Guan langsung menampar Unaya, ia tidak terima dikatai anjing oleh gadis itu.
"SAKIT BANGSAT! BABI GROKKK... GROOKKK... GROKKK...". Ledek Unaya. Gadis itu mengabaikan rasa sakit dipipinya, sakit fisik tidak terlalu berasa. Sakit dihatinya lebih perih.
"Kamu menjijikan!". Hina Guan balik. Unaya terbahak bak orang gila sambil menunjuk-nunjuk Guan.

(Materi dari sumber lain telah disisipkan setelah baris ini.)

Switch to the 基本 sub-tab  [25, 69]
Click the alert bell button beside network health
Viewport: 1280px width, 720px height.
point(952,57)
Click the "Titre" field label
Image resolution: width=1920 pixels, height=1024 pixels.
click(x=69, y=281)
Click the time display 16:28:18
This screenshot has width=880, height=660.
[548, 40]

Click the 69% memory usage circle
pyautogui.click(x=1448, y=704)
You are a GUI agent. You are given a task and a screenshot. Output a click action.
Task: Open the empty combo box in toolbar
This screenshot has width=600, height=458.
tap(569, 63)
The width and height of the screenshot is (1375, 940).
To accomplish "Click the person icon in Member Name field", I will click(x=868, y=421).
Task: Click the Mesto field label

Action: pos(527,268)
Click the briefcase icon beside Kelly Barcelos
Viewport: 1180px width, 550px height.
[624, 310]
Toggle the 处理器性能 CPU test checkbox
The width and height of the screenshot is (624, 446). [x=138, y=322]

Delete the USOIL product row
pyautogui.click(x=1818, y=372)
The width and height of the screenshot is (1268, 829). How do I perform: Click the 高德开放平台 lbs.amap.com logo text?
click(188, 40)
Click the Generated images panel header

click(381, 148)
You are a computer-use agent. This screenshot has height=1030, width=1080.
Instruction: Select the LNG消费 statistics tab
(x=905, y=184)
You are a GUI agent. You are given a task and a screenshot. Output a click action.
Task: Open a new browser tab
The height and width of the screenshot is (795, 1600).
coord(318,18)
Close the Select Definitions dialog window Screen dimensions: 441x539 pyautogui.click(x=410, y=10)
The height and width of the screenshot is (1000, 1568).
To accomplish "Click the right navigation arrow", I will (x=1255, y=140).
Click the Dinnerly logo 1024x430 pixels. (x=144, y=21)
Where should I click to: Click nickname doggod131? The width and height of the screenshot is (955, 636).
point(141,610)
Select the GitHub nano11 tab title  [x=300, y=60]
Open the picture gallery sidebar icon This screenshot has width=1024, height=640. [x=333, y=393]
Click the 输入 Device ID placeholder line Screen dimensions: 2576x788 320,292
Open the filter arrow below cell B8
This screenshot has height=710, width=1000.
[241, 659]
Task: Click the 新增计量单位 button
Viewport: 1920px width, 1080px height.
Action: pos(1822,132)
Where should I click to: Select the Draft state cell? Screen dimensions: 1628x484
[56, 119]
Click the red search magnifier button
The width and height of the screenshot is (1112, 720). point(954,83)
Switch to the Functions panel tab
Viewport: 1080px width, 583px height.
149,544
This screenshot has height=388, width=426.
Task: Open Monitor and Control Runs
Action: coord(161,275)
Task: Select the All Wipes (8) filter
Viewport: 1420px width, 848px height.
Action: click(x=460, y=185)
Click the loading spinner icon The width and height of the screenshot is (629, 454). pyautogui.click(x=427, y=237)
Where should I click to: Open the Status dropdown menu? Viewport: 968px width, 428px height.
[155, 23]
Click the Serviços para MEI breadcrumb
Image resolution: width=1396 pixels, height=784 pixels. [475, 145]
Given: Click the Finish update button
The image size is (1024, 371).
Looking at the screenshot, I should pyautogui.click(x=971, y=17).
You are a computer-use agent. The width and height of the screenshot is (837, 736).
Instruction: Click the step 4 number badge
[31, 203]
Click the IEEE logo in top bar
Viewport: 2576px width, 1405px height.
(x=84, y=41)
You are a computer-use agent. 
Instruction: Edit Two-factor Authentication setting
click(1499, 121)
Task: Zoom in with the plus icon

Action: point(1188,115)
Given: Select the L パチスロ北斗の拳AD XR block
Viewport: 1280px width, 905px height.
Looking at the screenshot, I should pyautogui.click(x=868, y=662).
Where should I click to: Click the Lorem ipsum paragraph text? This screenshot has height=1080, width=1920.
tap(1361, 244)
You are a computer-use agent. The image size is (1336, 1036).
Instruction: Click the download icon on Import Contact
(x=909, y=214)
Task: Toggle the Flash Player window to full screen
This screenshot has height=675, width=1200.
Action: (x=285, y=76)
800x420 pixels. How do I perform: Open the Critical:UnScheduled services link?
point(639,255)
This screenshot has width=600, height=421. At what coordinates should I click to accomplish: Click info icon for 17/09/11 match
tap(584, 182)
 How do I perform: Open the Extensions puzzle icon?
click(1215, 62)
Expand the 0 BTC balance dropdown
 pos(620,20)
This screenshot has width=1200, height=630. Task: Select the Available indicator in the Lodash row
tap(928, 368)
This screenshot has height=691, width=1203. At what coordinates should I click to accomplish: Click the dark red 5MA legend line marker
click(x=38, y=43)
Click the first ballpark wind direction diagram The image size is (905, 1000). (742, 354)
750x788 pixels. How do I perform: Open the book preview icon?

"HAHA ENGGAK NGACA LO?! LO TUH YANG MENJIJIKAN ANJING. NGEMIS-NGEMIS CINTA KE GUE SAMPAI MANFAATIN PAPA. LO TUH MALU-MALUIN TAHU GAK SIH?! KATANYA TAJIR, TAPI PINGIN PUNYA CINTA AJA SAMPAI NGEMIS". Perkataan Unaya telak membuat Guan terluka. Apa yang dikatakan gadis itu memang fakta. Faktanya ia mengemis cinta Unaya, namun Guan sekuat tenaga menjaga harga dirinya.
"JAGA BICARA KAMU!". Guan mengangkat tangan Unaya hendak memukul gadis itu lagi, namun entah kenapa tangannya justru berhenti di udara setelah melihat sorot sendu di mata Unaya.
"APA? MAU NAMPAR GUE LAGI? CEPET TAMPAR! LO TUH PUNYA MAMA GAK SIH? MAMA LO CEWEK KAN? TAPI KENAPA LO KASAR KE GUE? GUE GAK CINTA SAMA LO, GUE CINTANYA SAMA JEKA. LEPASIN GUE...". Lirih Unaya diakhir kalimatnya. Guan menurunkan tangannya perlahan saat Unaya menyebut kata mama. Guan tidak punya mama, untuk itulah ia tidak bisa mengontrol tindakan kasarnya pada perempuan.
"Jaga dia! Jangan sampai kabur!...". Perintah Guan pada para maid yang sedari tadi menyimak pertengkaran antara Guan dan Unaya.
"Kamu aku hukum! Gak boleh keluar dari kamar, kuliah juga gak boleh. Kalau nekat kayak gini lagi, tahu akibatnya". Ancam Guan pada Unaya.
"Akibatnya apa? Mau bunuh gue? Silahkan! Gue malah seneng, mending gue mati daripada jadi istri lo". Perkataan Unaya lagi-lagi menyakiti perasaan Guan.
"Kamu itu lagi mabuk, makannya linglung...".
Hueeeeeeekkkk...
Dengan sengaja Unaya muntah di baju Guan.
"Unaya...". Desis Guan jengkel.
"Hahahaha. Makan tuh muntahan gue...". Cemooh Unaya puas sekali. Belum juga Guan sempat mengomeli Unaya, gadis itu sudah pingsan lebih dulu.
"Nonaaaa....". Teriak para maid yang lebih mengkhawatirkan Unaya ketimbang tuan muda mereka.
Sementara itu ditempat lain...
"Bravo... Bravooo... Endingnya keren banget sih". Komentar Jun sambil bertepuk tangan. Sementara Jeka diam tanpa ekspresi setelah mendengarkan pertengkaran Guan dan Unaya.
"Woy! Diem aja Lo, kasih komentar kek atau rating gitu". Tegur Jun. Jeka menatap Jun dengan rahang mengeras.
"Unaya ditampar, anjing! Lo masih nyuruh gue kasih rating?! Gue kasih pelajaran baru bener". Jeka hendak melangkah namun segera ditahan Jun.
"Tahan dulu dong Bro. Coba deh Lo mikir positif atas kejadian ini". Nasehat Jun yang membuat Jeka diam beberapa detik, mikir.
"Enggak ada, anjir". Kata Jeka kemudian.
"CK! Suara yang kita rekam tadi bisa buat nambahin bukti kejahatan Guan. Katanya Lo mau jeblosin dia ke penjara".
"Ya tapi gak bisa diem aja dong Om tahu Unaya disiksa gitu. Gue aja perlakuin dia hati-hati banget, lah si Guan malah berani pukul-pukul.. ahhh... Gak bisa bayangin gue". Jeka memejamkan matanya tidak sanggup membayangkan Unaya disiksa sampai kesakitan.
"Gue ngerti Jek. Tapi fokus kita saat ini kumpulin bukti sebanyak-banyaknya. Lebih baik besok lo jemput calon mertua Lo dan bujuk dia biar mau jadi saksi di persidangan". Kata Jun.
"Hah? Papa mertua udah bebas? Kok gue gak tahu". Tanya Jeka keheranan.
"Intinya besok Lo jemput aja dia, terus bawa pulang". Kata Jun lagi. Ada yang aneh dalam kalimat Jun, Jeka hanya mengangguk tanpa bertanya lebih lanjut lagi.